With pre-qualification in hand, you found the perfect house and made an offer, which was accepted. You then formally applied and was approved for a mortgage loan. What’s left but to count down the days until you move in to your new home?
News flash: Nothing is final in the world of mortgage loans until you sign the papers and get the keys in your hand. Unfortunately, changes in your credit scores during the interim could jeopardize your closing.
Will a Mortgage Lender Really Check Your Credit Again Before Closing?
Although your three credit reports and credit scores were likely checked by your mortgage lender when you initially applied for your loan, that does not mean the lender will not check your credit again later in the underwriting process. You will want to avoid taking any actions that could potentially change your credit picture. If your credit scores were considered borderline at the time of your pre-approval, then this impending "re-check" of your credit can be especially problematic.
The reason most lenders will require a final credit check prior to closing is because the loan process commonly takes 30 to 45 days to complete, sometimes even longer.
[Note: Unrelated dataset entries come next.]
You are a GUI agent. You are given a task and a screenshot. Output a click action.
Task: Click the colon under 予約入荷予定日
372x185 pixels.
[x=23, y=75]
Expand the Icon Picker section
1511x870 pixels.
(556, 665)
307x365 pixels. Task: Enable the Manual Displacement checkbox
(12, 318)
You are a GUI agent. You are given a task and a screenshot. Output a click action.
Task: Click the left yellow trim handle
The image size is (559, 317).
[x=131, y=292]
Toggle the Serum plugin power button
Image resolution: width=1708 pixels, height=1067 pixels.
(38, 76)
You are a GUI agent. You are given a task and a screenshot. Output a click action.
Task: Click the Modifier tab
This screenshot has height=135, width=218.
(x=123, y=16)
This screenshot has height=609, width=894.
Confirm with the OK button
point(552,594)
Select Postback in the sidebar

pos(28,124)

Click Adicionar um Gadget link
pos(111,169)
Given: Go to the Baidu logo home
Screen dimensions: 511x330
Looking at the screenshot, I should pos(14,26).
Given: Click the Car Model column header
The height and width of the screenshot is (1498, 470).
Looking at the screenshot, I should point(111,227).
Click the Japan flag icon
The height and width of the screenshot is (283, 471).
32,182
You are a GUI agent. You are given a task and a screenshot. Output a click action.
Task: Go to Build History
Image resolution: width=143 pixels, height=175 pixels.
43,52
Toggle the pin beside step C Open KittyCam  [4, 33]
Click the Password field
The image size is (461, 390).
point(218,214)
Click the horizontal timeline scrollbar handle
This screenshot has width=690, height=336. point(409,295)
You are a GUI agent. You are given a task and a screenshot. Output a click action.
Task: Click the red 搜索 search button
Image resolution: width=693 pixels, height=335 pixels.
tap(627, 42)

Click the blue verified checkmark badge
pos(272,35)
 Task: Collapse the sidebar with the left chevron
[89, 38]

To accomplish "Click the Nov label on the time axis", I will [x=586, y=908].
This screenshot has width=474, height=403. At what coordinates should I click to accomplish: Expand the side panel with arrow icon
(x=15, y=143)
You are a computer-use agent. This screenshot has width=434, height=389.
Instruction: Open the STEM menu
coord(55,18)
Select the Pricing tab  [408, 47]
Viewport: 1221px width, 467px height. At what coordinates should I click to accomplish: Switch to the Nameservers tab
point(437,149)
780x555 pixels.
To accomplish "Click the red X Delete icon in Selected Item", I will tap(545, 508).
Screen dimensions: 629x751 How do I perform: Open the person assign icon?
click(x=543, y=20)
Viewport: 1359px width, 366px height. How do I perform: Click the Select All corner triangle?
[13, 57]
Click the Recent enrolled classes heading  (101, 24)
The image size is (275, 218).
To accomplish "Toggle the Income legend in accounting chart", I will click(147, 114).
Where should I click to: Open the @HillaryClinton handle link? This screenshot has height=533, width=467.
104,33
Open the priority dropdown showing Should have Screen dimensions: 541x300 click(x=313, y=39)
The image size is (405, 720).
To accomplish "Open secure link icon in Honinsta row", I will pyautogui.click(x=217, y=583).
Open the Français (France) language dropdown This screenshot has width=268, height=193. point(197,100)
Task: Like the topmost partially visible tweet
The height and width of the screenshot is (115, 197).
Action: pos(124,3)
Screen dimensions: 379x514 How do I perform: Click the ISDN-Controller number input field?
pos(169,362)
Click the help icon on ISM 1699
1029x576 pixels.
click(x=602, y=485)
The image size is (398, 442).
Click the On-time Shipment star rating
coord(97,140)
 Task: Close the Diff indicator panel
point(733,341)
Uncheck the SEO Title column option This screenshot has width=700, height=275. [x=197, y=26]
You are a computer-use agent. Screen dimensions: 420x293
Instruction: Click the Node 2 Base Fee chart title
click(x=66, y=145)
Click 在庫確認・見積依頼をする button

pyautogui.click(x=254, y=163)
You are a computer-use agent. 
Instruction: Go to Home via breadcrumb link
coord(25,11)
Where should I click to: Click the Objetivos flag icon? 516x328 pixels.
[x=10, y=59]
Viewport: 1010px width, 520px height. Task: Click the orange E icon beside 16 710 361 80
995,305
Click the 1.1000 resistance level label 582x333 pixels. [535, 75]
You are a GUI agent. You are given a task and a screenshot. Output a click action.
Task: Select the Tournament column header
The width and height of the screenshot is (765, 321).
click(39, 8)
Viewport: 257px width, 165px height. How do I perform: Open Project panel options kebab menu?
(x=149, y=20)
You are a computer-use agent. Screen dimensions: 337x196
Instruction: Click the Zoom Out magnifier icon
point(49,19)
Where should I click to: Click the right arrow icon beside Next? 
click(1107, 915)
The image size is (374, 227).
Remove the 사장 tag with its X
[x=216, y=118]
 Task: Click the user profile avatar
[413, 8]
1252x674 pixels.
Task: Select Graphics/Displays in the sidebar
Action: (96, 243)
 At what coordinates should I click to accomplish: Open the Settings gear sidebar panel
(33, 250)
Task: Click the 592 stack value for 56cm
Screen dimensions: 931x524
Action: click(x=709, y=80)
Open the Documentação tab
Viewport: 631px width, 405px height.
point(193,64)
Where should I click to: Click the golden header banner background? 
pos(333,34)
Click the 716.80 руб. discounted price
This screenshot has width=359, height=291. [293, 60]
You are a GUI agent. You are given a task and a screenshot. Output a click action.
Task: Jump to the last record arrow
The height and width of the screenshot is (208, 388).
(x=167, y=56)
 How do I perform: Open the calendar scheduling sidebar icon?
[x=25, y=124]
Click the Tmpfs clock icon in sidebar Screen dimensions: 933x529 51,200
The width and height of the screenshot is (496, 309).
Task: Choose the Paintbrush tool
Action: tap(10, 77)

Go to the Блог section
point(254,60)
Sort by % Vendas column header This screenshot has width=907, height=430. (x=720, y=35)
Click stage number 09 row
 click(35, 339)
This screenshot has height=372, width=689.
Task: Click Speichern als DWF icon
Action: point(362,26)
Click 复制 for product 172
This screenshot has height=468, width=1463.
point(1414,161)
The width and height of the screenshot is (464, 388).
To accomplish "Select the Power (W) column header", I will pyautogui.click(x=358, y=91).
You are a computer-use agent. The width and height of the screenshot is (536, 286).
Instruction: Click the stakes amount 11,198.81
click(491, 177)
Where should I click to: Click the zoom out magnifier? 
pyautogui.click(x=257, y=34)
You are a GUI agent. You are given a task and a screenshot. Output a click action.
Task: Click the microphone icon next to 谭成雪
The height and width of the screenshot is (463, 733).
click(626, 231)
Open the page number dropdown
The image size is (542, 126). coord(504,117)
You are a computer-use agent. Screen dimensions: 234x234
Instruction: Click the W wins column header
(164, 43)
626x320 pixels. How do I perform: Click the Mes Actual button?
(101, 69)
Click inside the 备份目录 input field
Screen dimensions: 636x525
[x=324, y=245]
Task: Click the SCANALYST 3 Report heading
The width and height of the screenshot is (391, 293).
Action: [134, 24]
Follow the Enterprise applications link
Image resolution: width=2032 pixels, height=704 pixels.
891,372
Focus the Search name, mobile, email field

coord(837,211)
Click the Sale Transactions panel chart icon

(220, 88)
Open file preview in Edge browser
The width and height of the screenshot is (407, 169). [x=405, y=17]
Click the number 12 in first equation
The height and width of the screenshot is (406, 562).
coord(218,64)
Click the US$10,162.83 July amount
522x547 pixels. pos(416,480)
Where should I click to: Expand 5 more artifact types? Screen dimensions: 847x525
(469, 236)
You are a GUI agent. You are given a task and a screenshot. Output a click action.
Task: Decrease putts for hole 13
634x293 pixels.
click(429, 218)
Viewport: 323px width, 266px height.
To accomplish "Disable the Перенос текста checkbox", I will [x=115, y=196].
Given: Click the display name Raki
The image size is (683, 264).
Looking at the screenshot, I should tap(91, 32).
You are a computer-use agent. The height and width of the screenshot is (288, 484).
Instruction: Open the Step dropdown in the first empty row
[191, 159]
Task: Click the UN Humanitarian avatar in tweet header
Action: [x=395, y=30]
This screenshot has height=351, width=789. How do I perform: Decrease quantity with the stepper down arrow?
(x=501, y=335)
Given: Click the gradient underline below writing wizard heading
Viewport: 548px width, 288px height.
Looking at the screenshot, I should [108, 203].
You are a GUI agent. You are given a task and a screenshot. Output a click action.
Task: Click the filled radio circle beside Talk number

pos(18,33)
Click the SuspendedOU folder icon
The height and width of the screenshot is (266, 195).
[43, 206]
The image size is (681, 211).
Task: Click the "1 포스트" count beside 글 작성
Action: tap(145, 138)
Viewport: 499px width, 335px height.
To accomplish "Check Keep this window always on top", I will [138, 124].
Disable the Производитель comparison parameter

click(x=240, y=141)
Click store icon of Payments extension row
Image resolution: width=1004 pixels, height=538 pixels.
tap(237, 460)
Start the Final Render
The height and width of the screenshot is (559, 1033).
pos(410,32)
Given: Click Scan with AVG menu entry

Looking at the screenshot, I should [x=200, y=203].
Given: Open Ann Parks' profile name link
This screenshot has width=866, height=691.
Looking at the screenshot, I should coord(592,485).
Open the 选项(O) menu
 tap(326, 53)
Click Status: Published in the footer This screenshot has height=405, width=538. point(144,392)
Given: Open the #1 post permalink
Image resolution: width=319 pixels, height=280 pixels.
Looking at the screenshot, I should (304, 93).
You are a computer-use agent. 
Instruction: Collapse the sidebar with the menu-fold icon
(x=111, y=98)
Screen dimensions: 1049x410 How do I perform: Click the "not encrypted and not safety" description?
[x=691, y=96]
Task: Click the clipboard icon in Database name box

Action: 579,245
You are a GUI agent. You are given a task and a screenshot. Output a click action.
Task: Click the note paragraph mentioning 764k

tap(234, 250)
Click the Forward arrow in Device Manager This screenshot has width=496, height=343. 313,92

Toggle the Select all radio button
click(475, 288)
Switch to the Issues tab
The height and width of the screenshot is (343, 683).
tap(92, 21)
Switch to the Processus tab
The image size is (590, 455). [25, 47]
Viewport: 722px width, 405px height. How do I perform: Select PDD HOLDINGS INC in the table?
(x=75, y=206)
A lot can change from a credit risk perspective during that amount of time. In fact, Fannie Mae-backed mortgage lenders are required to track "changes in borrower circumstances" between pre-approval and closing. Your credit scores may have met the lender's qualification standards for your rate at the time of your initial application, but to protect its investment, the lender is probably going to want to be sure that you are still eligible for that same loan program before you actually close.
How Often Do Credit Scores Change?
Now that you know your lender will probably re-check your credit prior to closing, you may be wondering how often your credit scores change. Believe it or not, your credit scores can potentially be different every single day. Credit scores are not a permanent or even semi-permanent fixture on your credit reports. Instead, your credit scores are a snapshot evaluation of your level of credit risk at a single given point in time.
Your credit risk level fluctuates because of the changes in the information that appears on your credit reports. When your credit reports change (i.e. higher balances on credit cards, new accounts, new delinquencies, etc.), your credit scores are almost certain to change as well. Whether your credit scores are pulled one day apart or 30 days apart, differences in your credit scores are not at all uncommon.
What Happens If Your Credit Scores Drop Between Pre-Approval and Closing?
You may not be aware that certain actions could lead to a change in your credit scores. You might not realize, for example, that charging a new $3,000 mattress on your credit card account could lead to an unforeseen drop in your credit scores. However, it can. And that’s why mortgage lenders are pulling these so-called back-end credit reports.
If your credit scores drop between the pre-approval and your closing date, it could be very bad news. In fact, if your credit score drop is significant you might find your mortgage closing delayed or even canceled. To avoid such a problem, it is best to completely shelve your credit card usage and put all other credit-related transactions on hold while you are going through mortgage approval, underwriting and closing. Until you sign on the dotted line, it is better to be safe than sorry.